*What needs to be done*. Of the entries below, return exactly those lines that fall between the one containing "You are a computer-use agent. This" and the one containing "Task: Click the 策略管理 icon in header", the two end lines included.

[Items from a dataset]
────────────────

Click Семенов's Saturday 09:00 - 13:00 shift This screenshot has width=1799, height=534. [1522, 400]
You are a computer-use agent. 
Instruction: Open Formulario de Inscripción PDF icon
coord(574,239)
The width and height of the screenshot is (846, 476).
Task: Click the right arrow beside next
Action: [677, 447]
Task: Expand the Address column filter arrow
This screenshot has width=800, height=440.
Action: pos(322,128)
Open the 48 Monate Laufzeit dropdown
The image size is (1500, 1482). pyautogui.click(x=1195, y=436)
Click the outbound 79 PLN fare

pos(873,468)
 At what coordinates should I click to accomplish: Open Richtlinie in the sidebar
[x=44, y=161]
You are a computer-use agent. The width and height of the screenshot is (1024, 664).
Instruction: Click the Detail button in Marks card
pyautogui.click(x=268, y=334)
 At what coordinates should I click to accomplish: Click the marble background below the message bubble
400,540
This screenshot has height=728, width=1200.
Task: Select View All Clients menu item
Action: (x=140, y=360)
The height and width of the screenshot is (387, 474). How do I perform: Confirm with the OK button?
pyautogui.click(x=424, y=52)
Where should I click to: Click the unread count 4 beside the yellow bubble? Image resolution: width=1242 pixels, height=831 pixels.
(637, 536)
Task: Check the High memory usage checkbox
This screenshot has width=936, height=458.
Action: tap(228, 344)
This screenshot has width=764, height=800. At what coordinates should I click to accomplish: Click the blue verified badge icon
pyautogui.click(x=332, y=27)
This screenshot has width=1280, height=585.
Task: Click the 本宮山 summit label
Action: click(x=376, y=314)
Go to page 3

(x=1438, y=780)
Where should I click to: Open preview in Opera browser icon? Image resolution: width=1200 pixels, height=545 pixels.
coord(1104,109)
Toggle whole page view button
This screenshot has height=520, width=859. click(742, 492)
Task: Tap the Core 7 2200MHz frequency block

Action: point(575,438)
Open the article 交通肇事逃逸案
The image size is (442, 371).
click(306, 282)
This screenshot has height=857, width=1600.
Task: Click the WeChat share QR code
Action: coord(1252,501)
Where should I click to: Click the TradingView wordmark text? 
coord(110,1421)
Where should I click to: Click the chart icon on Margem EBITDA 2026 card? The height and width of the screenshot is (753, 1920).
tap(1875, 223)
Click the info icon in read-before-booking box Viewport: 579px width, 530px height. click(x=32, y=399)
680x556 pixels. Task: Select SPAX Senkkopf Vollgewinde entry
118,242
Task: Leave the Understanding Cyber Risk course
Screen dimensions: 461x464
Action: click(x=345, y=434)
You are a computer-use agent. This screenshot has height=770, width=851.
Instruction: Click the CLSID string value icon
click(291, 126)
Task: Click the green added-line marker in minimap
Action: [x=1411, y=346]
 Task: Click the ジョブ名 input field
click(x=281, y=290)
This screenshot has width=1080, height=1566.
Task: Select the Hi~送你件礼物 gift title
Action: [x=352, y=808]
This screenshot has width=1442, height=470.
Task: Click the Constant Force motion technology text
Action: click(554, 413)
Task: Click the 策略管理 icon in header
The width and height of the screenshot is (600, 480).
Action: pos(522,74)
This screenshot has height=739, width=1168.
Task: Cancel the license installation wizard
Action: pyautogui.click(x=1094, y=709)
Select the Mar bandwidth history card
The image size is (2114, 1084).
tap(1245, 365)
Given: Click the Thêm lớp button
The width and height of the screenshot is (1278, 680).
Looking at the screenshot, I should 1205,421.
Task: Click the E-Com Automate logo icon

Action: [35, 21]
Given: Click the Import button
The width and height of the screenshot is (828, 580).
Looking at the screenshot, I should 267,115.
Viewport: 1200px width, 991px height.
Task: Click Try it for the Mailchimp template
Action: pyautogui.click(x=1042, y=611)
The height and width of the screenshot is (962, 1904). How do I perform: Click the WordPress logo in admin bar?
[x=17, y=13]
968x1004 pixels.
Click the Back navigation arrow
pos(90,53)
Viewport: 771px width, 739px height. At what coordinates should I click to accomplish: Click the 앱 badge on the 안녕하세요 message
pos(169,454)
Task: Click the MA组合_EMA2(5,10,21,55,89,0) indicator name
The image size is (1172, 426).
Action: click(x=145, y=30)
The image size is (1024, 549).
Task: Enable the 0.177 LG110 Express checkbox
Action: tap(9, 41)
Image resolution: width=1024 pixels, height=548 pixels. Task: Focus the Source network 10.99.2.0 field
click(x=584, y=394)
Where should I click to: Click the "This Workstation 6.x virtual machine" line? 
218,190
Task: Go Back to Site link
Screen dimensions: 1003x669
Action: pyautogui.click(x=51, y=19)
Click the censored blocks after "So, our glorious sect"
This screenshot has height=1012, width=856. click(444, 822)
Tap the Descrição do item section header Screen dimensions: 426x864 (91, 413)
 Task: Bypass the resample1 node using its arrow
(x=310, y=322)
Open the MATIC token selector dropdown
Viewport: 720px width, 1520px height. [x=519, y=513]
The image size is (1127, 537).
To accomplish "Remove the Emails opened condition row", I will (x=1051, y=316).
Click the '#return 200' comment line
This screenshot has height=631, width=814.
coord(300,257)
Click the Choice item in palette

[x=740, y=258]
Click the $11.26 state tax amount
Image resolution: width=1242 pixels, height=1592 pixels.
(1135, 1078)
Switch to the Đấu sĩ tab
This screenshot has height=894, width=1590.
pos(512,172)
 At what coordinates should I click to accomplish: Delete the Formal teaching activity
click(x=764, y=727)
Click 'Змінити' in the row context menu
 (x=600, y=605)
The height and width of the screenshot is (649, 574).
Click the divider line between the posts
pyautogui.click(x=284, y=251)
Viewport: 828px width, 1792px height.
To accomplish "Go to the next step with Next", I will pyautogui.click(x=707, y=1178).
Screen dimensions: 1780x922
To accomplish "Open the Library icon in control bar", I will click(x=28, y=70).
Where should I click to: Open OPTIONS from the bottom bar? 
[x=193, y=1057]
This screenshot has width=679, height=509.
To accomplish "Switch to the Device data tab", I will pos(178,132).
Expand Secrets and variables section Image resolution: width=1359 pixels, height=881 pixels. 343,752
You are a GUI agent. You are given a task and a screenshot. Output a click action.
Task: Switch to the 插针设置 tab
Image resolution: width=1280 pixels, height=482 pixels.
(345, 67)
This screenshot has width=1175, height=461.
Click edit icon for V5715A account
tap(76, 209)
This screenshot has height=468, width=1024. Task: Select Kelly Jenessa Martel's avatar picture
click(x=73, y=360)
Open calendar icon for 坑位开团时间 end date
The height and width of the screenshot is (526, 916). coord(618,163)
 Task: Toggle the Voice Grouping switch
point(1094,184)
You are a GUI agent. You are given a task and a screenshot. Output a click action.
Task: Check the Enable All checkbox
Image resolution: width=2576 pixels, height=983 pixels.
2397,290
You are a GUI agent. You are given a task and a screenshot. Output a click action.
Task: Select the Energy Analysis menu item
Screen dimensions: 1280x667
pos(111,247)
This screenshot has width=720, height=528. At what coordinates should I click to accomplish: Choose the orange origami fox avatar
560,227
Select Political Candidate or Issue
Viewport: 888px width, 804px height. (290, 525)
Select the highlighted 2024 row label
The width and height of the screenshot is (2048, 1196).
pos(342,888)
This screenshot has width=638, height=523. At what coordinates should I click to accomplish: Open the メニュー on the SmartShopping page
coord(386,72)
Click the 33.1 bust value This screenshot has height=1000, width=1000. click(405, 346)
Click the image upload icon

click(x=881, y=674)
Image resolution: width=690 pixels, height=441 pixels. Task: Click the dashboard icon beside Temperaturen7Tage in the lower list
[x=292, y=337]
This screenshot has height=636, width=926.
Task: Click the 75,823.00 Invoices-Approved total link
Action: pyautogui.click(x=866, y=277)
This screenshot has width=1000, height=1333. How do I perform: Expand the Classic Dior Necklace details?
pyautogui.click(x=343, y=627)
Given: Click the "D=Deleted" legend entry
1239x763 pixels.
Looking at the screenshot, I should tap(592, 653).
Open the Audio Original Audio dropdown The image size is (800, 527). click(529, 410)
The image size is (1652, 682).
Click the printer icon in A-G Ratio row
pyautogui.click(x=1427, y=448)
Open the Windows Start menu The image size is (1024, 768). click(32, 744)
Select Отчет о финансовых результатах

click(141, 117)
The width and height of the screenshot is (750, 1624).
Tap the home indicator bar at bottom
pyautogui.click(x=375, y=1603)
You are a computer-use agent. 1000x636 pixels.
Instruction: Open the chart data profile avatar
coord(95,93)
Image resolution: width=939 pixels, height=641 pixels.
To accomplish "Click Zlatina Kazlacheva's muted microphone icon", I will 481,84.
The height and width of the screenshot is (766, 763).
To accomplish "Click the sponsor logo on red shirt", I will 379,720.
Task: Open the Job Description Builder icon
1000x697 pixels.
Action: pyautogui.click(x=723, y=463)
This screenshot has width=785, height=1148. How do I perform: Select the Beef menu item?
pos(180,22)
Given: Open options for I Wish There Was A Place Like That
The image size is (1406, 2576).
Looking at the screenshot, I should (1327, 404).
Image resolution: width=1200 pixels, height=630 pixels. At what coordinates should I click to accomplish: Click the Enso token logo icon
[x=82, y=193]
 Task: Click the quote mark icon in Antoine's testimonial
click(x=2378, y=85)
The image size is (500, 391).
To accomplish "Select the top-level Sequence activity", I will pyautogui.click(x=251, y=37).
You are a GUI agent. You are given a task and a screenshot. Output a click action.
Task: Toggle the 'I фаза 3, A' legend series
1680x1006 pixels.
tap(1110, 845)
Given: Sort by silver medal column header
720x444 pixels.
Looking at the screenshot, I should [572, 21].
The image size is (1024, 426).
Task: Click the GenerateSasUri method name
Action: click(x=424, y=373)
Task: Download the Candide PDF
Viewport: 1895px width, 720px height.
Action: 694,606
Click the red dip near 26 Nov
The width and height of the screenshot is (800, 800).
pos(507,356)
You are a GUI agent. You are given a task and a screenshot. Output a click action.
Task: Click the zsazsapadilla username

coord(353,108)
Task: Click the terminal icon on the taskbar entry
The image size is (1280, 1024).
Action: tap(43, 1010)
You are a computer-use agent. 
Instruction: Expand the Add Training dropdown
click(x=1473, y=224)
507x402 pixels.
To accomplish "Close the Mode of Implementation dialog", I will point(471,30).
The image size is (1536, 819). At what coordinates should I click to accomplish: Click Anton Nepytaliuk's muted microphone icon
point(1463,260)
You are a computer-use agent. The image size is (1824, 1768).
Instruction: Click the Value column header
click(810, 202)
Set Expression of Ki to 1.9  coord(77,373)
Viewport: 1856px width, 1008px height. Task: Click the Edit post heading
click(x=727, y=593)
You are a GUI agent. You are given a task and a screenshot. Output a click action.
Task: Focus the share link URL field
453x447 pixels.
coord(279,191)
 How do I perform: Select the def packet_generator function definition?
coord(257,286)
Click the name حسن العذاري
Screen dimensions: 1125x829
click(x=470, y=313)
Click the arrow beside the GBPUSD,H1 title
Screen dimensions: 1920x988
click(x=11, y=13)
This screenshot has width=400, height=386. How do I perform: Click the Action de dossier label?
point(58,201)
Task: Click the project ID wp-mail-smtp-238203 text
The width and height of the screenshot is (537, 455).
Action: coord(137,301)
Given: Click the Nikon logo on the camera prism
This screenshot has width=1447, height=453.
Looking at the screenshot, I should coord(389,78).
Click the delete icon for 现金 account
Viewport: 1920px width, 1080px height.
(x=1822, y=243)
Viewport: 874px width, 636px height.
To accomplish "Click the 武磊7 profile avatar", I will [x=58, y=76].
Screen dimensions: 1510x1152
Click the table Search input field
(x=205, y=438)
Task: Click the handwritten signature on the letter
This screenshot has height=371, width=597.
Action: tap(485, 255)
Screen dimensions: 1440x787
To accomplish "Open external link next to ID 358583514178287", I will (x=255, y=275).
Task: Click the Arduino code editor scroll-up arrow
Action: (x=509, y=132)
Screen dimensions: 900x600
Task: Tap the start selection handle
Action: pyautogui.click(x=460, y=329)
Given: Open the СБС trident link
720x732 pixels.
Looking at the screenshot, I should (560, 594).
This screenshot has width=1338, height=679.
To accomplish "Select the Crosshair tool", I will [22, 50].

────────────────

*Solution*.
You are a computer-use agent. This screenshot has height=770, width=851.
Instruction: Click the CLSID string value icon
click(291, 126)
Task: Click the green added-line marker in minimap
Action: [x=1411, y=346]
 Task: Click the ジョブ名 input field
click(x=281, y=290)
This screenshot has width=1080, height=1566.
Task: Select the Hi~送你件礼物 gift title
Action: [x=352, y=808]
This screenshot has width=1442, height=470.
Task: Click the Constant Force motion technology text
Action: click(554, 413)
Task: Click the 策略管理 icon in header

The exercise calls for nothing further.